A couple of things that I think should be discussed as follow-ups:

when should ComputeError vs InvalidOperationError be raised?
the case "scalar vs expression" is not covered here - but it's also not covered for rounding / truncating dates or datetimes, so I think it's OK to address it separately. I've opened a separate issue for that: truncate does not correctly broadcast scalar vs expression #15743

EDIT: marking as draft for a little: from discussion today, the some errors should be InvalidOperationError. For consistency, with truncating date/datetime, I think it's OK for the "cannot truncate by negative duration" to raise a ComputeError, maybe they can all be switched over at a later point, it'd be a breaking change

MarcoGorelli · 2024-04-20T16:59:17Z

Hey @rob-sil - are you interested in updating this to use broadcast_try_binary_elementwise and a cache, as was done in #15768 ?

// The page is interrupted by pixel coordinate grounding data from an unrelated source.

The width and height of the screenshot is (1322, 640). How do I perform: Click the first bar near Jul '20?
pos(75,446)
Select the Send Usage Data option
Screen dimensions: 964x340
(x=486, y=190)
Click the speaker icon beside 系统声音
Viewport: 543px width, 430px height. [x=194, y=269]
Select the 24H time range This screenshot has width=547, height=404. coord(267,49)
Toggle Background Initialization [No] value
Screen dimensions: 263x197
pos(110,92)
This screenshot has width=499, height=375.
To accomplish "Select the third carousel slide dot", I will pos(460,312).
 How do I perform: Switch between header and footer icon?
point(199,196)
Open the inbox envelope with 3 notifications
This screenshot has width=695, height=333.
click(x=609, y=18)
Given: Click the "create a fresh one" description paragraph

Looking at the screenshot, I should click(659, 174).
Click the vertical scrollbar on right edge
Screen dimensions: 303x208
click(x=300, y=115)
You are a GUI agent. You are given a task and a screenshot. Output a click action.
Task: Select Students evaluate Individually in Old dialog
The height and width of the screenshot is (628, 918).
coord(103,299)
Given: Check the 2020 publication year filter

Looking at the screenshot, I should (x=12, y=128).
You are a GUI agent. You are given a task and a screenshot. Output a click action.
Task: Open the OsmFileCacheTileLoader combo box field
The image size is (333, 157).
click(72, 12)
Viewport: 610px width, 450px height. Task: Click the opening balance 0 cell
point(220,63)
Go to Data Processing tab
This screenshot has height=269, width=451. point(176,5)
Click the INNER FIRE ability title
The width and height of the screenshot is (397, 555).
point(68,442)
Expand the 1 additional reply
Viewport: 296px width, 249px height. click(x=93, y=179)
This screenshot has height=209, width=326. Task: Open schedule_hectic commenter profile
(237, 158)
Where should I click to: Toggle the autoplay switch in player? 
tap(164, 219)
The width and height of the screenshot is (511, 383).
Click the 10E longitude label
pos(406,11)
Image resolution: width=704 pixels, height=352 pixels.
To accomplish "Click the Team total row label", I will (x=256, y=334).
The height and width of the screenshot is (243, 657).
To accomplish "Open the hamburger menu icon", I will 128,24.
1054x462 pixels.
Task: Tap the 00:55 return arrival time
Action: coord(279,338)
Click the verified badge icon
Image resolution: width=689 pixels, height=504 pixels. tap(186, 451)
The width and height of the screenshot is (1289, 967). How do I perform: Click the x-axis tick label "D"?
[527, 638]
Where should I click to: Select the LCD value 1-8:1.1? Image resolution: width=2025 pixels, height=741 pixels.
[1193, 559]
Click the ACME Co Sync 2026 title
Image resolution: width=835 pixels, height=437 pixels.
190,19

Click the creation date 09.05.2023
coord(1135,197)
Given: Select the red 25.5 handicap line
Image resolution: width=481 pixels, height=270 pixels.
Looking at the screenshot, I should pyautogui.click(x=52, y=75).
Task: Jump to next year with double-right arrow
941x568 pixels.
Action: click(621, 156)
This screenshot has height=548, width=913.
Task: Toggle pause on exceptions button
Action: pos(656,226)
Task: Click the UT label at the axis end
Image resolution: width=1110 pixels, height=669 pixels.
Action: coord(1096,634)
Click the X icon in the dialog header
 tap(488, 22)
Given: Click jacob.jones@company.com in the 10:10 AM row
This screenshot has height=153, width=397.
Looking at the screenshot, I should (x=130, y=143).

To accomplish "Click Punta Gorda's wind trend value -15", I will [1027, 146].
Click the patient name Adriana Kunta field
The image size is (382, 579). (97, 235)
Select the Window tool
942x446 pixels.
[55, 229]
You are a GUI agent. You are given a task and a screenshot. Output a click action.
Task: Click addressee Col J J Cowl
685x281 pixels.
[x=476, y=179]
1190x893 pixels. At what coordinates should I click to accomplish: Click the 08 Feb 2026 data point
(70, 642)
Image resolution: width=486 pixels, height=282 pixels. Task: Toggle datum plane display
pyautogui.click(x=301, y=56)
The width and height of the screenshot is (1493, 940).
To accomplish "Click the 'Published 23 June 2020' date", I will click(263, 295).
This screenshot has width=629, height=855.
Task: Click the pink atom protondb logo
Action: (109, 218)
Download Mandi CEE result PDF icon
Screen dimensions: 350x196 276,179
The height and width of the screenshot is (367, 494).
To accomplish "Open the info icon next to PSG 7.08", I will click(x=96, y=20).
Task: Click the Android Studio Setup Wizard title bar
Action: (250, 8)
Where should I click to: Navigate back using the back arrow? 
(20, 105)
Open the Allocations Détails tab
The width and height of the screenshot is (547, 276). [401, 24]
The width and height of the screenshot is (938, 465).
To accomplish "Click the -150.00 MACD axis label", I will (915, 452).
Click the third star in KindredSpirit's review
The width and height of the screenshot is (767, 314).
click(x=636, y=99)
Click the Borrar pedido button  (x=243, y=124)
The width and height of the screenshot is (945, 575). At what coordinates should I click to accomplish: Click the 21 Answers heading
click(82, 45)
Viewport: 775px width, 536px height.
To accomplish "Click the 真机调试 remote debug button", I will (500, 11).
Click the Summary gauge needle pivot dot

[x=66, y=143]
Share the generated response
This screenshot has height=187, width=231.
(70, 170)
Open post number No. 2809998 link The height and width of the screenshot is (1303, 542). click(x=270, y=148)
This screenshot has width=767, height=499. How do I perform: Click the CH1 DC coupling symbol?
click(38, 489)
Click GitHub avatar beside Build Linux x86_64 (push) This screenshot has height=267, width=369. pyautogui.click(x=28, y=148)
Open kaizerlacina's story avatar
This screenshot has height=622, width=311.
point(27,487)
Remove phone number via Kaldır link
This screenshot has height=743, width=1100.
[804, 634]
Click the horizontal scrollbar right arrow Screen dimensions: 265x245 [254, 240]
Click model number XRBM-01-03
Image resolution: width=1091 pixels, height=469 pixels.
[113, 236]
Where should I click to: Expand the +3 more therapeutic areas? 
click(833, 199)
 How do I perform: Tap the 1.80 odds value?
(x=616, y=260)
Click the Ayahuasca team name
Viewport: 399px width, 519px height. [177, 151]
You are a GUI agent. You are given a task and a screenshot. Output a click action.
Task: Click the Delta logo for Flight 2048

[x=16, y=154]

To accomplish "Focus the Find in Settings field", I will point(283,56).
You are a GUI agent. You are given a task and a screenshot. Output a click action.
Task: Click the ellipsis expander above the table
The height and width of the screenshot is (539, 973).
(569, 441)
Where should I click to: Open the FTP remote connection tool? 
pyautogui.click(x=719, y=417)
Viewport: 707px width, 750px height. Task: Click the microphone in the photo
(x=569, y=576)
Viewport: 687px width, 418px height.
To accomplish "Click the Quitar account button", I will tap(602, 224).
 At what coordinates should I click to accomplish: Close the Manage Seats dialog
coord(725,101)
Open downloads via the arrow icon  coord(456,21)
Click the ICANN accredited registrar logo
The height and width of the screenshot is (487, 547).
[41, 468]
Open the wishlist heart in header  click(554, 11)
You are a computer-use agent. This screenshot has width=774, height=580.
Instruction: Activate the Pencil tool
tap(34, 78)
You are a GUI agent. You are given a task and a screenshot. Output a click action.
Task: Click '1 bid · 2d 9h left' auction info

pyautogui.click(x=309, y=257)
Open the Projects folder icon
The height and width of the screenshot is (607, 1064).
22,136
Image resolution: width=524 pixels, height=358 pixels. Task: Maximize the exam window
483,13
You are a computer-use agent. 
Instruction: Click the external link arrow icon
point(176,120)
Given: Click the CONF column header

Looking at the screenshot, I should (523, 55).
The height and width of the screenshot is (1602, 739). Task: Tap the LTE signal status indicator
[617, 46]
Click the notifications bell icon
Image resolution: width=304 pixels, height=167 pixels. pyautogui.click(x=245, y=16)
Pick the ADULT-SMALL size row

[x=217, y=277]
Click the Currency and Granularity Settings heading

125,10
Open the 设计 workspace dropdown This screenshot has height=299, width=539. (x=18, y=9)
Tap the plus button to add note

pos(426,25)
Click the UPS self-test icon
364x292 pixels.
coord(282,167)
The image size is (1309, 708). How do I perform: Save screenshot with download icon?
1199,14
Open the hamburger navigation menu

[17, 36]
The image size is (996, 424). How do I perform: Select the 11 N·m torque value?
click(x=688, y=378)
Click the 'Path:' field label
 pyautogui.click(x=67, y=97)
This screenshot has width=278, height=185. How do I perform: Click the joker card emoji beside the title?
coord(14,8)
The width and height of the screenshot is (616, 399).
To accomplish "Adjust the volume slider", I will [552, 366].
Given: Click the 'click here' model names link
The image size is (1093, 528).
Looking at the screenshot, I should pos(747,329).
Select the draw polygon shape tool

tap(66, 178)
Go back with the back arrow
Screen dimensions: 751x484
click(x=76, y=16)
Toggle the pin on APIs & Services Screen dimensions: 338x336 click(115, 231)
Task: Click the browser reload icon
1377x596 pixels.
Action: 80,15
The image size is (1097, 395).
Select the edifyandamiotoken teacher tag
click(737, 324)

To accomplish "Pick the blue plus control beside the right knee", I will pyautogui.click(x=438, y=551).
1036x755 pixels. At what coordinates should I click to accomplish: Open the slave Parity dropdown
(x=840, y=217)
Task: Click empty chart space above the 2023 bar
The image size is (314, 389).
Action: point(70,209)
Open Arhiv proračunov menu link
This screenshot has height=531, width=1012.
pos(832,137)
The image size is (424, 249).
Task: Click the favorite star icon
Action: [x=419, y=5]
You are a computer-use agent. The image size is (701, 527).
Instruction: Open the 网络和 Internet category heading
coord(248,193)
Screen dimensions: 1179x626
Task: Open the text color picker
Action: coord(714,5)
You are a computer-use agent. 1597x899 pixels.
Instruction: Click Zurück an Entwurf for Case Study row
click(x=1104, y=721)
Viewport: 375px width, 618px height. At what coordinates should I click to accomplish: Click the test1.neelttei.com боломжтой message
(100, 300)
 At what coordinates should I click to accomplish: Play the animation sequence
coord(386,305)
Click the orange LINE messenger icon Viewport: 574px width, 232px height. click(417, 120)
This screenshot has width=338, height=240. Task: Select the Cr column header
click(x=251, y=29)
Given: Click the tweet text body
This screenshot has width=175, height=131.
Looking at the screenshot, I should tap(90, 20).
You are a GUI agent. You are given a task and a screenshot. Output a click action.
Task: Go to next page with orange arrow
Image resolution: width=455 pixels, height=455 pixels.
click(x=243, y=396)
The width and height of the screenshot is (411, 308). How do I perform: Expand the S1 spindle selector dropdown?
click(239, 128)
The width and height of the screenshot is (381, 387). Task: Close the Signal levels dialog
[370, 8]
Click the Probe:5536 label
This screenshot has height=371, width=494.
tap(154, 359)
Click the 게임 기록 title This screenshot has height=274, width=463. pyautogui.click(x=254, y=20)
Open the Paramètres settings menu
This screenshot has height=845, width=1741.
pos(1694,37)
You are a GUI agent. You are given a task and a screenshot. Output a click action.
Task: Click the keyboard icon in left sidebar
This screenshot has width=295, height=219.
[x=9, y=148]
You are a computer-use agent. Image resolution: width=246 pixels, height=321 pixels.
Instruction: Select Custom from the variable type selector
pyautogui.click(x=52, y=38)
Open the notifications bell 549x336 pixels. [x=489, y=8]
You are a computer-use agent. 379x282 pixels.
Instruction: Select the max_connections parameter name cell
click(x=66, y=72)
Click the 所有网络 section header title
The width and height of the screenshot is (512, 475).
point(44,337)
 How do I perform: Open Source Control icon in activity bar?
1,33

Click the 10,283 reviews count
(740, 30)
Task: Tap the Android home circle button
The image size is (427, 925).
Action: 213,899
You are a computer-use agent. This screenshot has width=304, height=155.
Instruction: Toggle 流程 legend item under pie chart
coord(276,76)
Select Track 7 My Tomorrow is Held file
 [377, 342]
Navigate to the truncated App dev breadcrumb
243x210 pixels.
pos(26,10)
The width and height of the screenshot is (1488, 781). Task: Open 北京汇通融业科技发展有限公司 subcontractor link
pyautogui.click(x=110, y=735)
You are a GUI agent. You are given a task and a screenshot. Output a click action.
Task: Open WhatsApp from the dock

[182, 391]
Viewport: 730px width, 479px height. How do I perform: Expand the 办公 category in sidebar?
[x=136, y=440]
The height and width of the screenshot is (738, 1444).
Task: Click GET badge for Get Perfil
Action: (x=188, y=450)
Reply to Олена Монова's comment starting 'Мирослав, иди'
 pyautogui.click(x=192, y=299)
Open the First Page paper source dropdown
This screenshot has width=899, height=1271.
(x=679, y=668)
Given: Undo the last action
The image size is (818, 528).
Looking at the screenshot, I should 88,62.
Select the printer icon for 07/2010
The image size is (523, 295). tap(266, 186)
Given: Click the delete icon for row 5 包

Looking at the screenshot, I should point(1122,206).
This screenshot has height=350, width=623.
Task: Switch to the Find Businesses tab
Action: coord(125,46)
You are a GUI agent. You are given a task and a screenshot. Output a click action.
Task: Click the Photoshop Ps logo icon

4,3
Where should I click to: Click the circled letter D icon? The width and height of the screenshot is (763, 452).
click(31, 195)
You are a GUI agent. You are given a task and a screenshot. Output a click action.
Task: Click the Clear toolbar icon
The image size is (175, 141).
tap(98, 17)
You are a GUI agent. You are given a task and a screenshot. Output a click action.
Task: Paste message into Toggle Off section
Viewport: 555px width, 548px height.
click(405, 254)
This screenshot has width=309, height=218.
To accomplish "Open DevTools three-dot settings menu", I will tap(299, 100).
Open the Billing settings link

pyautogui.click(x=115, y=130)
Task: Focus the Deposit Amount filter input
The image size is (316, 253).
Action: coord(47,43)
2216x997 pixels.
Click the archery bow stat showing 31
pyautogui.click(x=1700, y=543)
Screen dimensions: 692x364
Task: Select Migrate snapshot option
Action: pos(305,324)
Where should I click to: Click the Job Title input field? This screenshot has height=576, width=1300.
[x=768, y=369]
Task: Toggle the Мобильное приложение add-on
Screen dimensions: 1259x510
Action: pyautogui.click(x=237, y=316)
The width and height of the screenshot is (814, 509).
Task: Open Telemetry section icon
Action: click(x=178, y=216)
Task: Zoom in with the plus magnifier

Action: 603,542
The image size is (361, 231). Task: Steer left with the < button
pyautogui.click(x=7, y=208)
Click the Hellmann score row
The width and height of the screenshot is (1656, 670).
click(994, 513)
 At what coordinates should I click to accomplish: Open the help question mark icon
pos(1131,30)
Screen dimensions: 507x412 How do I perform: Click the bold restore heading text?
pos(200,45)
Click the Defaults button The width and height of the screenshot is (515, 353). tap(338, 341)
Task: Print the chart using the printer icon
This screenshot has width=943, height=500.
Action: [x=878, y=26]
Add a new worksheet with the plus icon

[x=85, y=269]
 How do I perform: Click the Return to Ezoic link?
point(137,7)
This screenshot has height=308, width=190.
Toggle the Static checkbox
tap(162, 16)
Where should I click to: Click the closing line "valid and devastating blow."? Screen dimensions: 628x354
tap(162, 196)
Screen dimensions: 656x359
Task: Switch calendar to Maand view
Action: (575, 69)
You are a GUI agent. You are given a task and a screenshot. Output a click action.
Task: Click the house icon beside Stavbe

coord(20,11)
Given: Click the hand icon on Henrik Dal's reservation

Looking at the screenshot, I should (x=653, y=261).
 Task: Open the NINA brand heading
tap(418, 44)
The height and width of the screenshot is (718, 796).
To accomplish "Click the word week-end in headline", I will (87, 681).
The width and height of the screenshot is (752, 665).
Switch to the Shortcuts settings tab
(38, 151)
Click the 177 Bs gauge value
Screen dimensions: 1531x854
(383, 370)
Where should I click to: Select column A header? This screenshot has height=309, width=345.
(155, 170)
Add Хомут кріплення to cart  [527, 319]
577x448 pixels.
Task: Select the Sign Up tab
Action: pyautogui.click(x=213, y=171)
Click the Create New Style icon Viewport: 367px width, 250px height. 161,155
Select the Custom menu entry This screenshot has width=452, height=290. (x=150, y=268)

No worries if not, happy to add a commit if you like, I understand this PR has been taking some time

rob-sil · 2024-04-21T20:57:36Z

Hi @MarcoGorelli, I'm interested but I think this is pushing the limits of my polars/rust knowledge.

For example, I'm a bit confused by broadcast_try_binary_elementwise and how to handle series of different lengths.

>>> import polars as pl
>>> from datetime import datetime, timedelta
>>>
>>> df = pl.DataFrame(
...     {
...         "datetime": datetime(2000, 2, 3, 12, 30),
...         "every":  ["1y", "1mo", "1d", "1h"],
...         "duration": [timedelta(i) for i in range(4)],
...     }
... )
>>> df
shape: (4, 3)
┌─────────────────────┬───────┬──────────────┐
│ datetime            ┆ every ┆ duration     │
│ ---                 ┆ ---   ┆ ---          │
│ datetime[μs]        ┆ str   ┆ duration[μs] │
╞═════════════════════╪═══════╪══════════════╡
│ 2000-02-03 12:30:00 ┆ 1y    ┆ 0µs          │
│ 2000-02-03 12:30:00 ┆ 1mo   ┆ 1d           │
│ 2000-02-03 12:30:00 ┆ 1d    ┆ 2d           │
│ 2000-02-03 12:30:00 ┆ 1h    ┆ 3d           │
└─────────────────────┴───────┴──────────────┘

If I filter "datetime" to a single value but leave all four values of "every", then truncation broadcasts and returns four values:

>>> df.select(
...     pl.col("datetime").filter(pl.col("every") == "1mo")
...         .dt.truncate(pl.col("every"))
... )
shape: (4, 1)
┌─────────────────────┐
│ datetime            │
│ ---                 │
│ datetime[μs]        │
╞═════════════════════╡
│ 2000-01-01 00:00:00 │
│ 2000-02-01 00:00:00 │
│ 2000-02-03 00:00:00 │
│ 2000-02-03 12:00:00 │
└─────────────────────┘

If I filter "datetime" to two values, then truncation picks the first two of "every" and gives me two values back:

>>> df.select(
...     pl.col("datetime").filter(pl.col("every").is_in(["1mo", "1d"]))
...         .dt.truncate(pl.col("every"))
... )
shape: (2, 1)
┌─────────────────────┐
│ datetime            │
│ ---                 │
│ datetime[μs]        │
╞═════════════════════╡
│ 2000-01-01 00:00:00 │
│ 2000-02-01 00:00:00 │
└─────────────────────┘

But if I try other operations that use two series, like addition, I would get an error.

>>> df.select(
...     pl.col("datetime").filter(pl.col("every").is_in(["1mo", "1d"]))
...         + pl.col("duration")
... )
[...]
polars.exceptions.ComputeError: cannot evaluate two Series of different lengths (2 and 4)
[...]

Is this the intended behavior?

MarcoGorelli · 2024-04-26T08:38:28Z

Hey

If I filter "datetime" to a single value but leave all four values of "every", then truncation broadcasts and returns four values:

this looks correct, but

If I filter "datetime" to two values, then truncation picks the first two of "every" and gives me two values back:

I think this isn't. It should raise - length 2 vs length 4 shouldn't silently truncate the RHS to length 2. Thanks for spotting this! I think this can be handled within broadcast_try_binary_elementwise - @reswqa is this right?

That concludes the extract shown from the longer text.